Empezó a escarbar en bibliotecas públicas de barrio y después en la Luis Ángel Arango y descubrió la obra de Dostoievski, de Joyce, de Tolstoi, de todos los Monstruos Sagrados y después fue un poco más abajo y leyó El Guardián en el Centeno, Los días azules de Fernando Vallejo y  Te quiero mucho, poquito, nada y otros textos de Félix Ángel y descubre un universo y una verdad que iba a ser un bálsamo a la soledad a la que parecía estar condenado: los gays en la literatura, en la Colombia de Pablo Escobar, también tenían voz.
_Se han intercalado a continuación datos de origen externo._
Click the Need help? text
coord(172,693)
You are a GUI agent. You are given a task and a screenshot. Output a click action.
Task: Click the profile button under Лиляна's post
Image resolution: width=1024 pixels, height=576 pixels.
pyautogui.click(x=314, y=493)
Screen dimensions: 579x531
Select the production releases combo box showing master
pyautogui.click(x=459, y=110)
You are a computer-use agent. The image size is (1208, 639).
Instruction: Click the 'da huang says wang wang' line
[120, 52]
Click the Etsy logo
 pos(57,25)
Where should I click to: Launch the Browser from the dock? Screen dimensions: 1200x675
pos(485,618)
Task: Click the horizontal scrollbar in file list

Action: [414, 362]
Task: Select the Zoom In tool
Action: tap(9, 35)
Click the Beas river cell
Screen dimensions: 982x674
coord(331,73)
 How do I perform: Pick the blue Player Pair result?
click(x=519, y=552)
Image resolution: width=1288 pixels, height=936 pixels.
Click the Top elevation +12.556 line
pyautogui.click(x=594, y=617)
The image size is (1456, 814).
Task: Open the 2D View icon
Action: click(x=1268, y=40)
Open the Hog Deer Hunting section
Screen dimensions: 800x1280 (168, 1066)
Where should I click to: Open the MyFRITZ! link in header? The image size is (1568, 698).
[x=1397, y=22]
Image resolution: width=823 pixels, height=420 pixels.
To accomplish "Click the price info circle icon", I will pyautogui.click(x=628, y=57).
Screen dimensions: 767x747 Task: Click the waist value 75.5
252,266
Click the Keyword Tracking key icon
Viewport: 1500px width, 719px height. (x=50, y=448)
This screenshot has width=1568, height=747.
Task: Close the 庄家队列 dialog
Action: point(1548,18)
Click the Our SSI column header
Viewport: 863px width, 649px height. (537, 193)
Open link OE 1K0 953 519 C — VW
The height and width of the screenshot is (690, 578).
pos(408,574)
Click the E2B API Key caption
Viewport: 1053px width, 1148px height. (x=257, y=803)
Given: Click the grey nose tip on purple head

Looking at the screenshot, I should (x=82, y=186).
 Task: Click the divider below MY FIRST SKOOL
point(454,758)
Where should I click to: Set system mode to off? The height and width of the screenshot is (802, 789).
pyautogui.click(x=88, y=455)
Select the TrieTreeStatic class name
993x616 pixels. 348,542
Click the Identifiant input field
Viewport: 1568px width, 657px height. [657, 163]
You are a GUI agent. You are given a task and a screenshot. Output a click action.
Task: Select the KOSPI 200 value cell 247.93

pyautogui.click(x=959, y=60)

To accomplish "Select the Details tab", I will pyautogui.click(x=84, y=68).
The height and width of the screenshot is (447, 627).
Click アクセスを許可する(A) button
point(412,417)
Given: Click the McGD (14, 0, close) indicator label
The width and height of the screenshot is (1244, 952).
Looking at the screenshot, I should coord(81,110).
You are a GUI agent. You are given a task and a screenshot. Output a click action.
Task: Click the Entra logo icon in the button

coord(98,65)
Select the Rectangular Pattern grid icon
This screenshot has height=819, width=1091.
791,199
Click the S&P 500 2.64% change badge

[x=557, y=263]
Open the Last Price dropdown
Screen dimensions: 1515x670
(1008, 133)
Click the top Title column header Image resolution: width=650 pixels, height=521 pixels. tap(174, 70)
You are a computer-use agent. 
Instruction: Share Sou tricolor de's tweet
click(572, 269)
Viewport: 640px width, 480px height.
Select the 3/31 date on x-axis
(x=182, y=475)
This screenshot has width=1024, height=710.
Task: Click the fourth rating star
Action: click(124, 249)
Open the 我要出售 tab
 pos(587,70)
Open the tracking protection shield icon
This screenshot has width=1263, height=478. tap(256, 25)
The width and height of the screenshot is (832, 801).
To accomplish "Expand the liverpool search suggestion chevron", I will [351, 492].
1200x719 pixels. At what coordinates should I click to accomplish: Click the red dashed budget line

Entonces escribió hasta sangrar. Escribió de día, de noche, sentado en el Freud, en los cafés de Teusaquillo, entre rumbas y jornadas extenuantes de trabajo, escribió sin esperanza, sin un papá que le dijera, “enciérrese y yo lo mantengo, haga obra que es lo único que queda”, sin un hermano como Theo, sin una esposa como la de Bolaño. Escribió en un acto suicida sin una malla de protección, como un trapecista borracho. Escribió hasta hacerse daño y, entre 1989 y 1991, terminó la única novela que publicó en vida: Un beso de Dick. La pudo publicar, pero nadie se atrevía hasta que la Cámara de Comercio de Medellín le dio una oportunidad otorgándole el premio en 1992 y entonces pudo conocer a quien lo ayudó hasta donde pudo: el entonces joven escritor y crítico de cine Héctor Abad Faciolince.

 

Fue él quien en su lecho de muerte le alcanzó a llevar en febrero de 1998 su poemario Todas las cosas en los bolsillos. Dejó este mundo a los 36 años. Veintiún años después de su muerte, con la reedición que hace Seix Barral de Un beso de Dick, resucita una de las figuras juveniles de la literatura colombiana menos conocida.